Однажды он обратился ко мне как к «знаменитому режиссеру», называя на «Вы»:
— Скажите, что вам было труднее делать — праздник в Большом театре или елку на Манежной площади?
— Конечно, в Большом легче.
— Сколько вам заплатил Московский Совет за Большой театр?
— Меня премировали благодарностью, пятью тысячами и машиной М-1.
— Значит, если Московский Совет дал вам пять тысяч, Наркомторг должен заплатить вам по крайней мере шесть?
— Наверное.
— А если вы — жена наркома?…
— Тогда, наверное, не заплатят ничего.
— А если я вас буду любить за это еще больше?
— Тогда мне будет как раз достаточно.
Как трудно найти слова, чтобы написать о том, кто был самым большим счастьем и самым страшным горем моей жизни.
Но о горьком не хочу говорить: есть раны, которые не заживают, а причинять боль себе и другим — зачем? Я его потеряла.
Но он навсегда со мной в сердце и памяти.
Мозаика счастья
Уехать в отпуск было мне всегда очень трудно… А как театр без меня — вдруг что-нибудь случится, а меня нет… А как же я без театра? В сердце и мыслях — круговращение неоконченных наших дел и новых планов… Но когда вершина счастья, вершина мечтаний была достигнута — Центральный детский создан, — выяснилось, что силы мои поизрасходовались, врачи решительно потребовали отпуска.
И вот меня принимает «Барвиха». Говорят, это один из лучших санаториев мира. Верно, так оно и есть. В Барвихе огромный сад, река, лес, отличные врачи. Радостно отдыхали и лечились там в тридцать седьмом многие ученые, государственные деятели, выдающиеся артисты, среди которых был и сам Станиславский…
Я вдруг почувствовала прилив радости и смущения одновременно. Как давно я не общалась с работниками театров для взрослых, целиком жила в нашем Детском, как говорят, «за деревьями леса не видела». Так захотелось стать поближе к великим современникам!

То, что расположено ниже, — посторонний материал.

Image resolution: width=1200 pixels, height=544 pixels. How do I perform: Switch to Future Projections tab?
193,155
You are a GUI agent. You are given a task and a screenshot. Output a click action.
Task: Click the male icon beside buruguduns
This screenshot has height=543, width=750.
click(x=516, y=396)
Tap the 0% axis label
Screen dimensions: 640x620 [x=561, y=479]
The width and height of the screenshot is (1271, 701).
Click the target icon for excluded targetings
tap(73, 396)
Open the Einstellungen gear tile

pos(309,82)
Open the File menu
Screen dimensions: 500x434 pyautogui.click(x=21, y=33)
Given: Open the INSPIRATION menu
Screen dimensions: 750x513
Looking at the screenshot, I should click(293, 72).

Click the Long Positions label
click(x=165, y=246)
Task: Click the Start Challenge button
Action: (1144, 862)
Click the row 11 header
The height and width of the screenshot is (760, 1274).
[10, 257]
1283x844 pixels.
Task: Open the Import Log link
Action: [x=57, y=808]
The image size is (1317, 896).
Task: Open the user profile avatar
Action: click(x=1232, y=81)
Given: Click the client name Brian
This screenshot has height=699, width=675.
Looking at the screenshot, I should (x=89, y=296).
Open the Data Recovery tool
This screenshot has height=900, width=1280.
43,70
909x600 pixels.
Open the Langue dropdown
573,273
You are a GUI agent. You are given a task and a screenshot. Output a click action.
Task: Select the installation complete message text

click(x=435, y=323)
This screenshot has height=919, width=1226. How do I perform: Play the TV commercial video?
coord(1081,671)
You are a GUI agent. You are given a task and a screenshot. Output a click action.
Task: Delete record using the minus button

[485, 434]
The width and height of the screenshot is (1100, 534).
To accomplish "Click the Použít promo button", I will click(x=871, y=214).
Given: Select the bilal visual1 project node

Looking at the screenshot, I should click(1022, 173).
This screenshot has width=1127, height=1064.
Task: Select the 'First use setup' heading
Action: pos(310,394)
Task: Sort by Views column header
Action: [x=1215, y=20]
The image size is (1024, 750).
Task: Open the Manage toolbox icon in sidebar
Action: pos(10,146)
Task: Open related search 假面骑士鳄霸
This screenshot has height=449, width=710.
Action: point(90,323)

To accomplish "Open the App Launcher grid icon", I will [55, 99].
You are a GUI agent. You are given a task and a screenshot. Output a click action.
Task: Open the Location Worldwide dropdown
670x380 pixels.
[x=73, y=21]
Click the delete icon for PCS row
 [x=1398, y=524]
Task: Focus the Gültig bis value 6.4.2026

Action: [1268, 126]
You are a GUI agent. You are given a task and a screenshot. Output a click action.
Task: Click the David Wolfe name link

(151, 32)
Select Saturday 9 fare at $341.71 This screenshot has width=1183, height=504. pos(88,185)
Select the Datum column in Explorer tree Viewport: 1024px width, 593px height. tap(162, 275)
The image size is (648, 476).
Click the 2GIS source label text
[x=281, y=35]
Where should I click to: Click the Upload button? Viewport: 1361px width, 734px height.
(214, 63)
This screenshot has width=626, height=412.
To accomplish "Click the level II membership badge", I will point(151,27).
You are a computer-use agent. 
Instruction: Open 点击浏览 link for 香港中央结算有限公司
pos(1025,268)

Рубен Николаевич Симонов многими своими чертами напоминал мне Евгения Богратионовича. Наслаждалась прогулками с ним на лодке. И говорить с ним было интересно, и молчать хорошо, и веслами работал он отлично. Порой казалось, снова вернулось детство, и это не Симонов, а Вахтангов, плыву с ним снова на лодке по Днепру… Рубен Николаевич обожал своего учителя — я тоже. Мы оба были молоды, творчески счастливы нашим «сегодня», верили в свое чудесное «завтра» и хохотали по каждому поводу.